One of the most enduring principles inside Andreessen Horowitz comes from co-founder Marc Andreessen: in technology markets, first place captures the majority of value. Alex Immerman explained that Andreessen often illustrates this dynamic using a line from the film Glengarry Glen Ross:
“Alec Baldwin in Glengarry Glen Ross is managing a failing sales team and says: first place gets a Cadillac. Second place gets a set of steak knives. Third place, you’re fired.”
The quote highlights how dramatically outcomes diverge between the market leader and everyone else. In venture capital, the difference between backing the winning platform and backing a strong but secondary player can mean the difference between a generational return and a modest outcome.
As Immerman put it:
“In our business it is critical to back the market leader.”
That pattern appears repeatedly across the technology landscape. Google ultimately dominated search. OpenAI has established an early lead in foundation models. Stripe emerged as the core payments infrastructure layer for the internet economy. Coinbase became the most trusted regulated crypto exchange. ElevenLabs is rapidly defining the category in voice AI. Anduril has built one of the most important new defense technology platforms.
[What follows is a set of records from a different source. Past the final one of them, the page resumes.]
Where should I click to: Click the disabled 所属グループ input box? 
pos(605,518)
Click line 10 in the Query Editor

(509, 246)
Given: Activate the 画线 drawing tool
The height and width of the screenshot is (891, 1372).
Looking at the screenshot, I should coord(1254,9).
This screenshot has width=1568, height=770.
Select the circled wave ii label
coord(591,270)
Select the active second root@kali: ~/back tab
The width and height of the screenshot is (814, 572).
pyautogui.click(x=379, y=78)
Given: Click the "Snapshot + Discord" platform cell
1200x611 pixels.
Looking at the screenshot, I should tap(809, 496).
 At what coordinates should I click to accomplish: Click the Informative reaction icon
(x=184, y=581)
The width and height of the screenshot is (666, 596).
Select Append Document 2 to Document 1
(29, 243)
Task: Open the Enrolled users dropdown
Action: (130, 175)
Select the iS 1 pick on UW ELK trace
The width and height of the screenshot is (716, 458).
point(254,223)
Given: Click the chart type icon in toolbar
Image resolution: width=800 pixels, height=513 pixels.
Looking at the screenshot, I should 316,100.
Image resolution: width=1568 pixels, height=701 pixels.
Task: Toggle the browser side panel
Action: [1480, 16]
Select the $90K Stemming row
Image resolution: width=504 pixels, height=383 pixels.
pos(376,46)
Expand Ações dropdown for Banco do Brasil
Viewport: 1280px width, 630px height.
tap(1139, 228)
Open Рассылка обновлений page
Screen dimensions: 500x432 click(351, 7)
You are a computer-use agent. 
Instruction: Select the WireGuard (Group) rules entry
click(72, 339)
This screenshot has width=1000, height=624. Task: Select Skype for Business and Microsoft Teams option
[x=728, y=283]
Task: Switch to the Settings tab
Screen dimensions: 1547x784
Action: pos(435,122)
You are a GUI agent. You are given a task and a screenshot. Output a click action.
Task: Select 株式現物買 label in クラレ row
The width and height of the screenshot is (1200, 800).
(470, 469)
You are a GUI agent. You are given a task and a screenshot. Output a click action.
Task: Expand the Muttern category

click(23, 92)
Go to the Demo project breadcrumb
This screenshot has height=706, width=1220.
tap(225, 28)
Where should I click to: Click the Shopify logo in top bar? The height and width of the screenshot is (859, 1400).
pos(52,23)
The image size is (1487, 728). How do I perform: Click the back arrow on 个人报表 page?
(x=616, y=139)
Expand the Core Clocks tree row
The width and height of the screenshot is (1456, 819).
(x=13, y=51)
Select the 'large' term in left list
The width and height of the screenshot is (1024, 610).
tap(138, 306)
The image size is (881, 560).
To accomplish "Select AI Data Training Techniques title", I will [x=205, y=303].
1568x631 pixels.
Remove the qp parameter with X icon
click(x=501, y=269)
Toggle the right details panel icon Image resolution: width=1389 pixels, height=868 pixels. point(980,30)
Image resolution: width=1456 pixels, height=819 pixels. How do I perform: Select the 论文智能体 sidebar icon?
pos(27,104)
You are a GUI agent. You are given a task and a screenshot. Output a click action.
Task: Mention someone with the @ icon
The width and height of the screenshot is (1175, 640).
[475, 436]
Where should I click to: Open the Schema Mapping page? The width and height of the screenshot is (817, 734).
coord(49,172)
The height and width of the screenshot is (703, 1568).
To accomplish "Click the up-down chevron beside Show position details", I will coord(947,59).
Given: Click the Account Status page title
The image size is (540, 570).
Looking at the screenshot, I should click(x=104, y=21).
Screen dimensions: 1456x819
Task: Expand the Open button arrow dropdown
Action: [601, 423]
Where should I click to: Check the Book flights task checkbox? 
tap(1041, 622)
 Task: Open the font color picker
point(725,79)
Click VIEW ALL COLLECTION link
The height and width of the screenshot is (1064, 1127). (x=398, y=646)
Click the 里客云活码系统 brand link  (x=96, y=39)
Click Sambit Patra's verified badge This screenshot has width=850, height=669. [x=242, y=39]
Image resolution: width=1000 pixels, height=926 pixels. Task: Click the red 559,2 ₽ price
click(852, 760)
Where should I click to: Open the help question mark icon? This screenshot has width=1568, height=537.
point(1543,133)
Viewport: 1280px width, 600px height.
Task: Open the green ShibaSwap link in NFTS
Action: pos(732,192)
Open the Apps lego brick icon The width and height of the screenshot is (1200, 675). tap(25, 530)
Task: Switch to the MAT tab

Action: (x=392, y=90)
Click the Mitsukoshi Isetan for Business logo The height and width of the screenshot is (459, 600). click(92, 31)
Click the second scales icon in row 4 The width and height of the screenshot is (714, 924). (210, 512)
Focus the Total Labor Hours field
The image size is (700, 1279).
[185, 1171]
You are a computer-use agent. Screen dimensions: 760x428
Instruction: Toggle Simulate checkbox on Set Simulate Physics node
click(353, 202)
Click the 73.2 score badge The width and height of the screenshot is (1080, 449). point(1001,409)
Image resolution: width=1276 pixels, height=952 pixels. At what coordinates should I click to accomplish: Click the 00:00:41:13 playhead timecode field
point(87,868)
Across each of these markets, the leading company has captured a disproportionate share of adoption, capital, and market value.
“The market leaders accumulate most of the market cap in a given market.”
For venture investors, the implication is straightforward: the goal is not simply to invest in promising companies, but to identify the one that has the strongest path to becoming the defining platform in its category.
In venture capital, the difference between the leader and the runner-up is rarely incremental.
It is the difference between the Cadillac and the steak knives.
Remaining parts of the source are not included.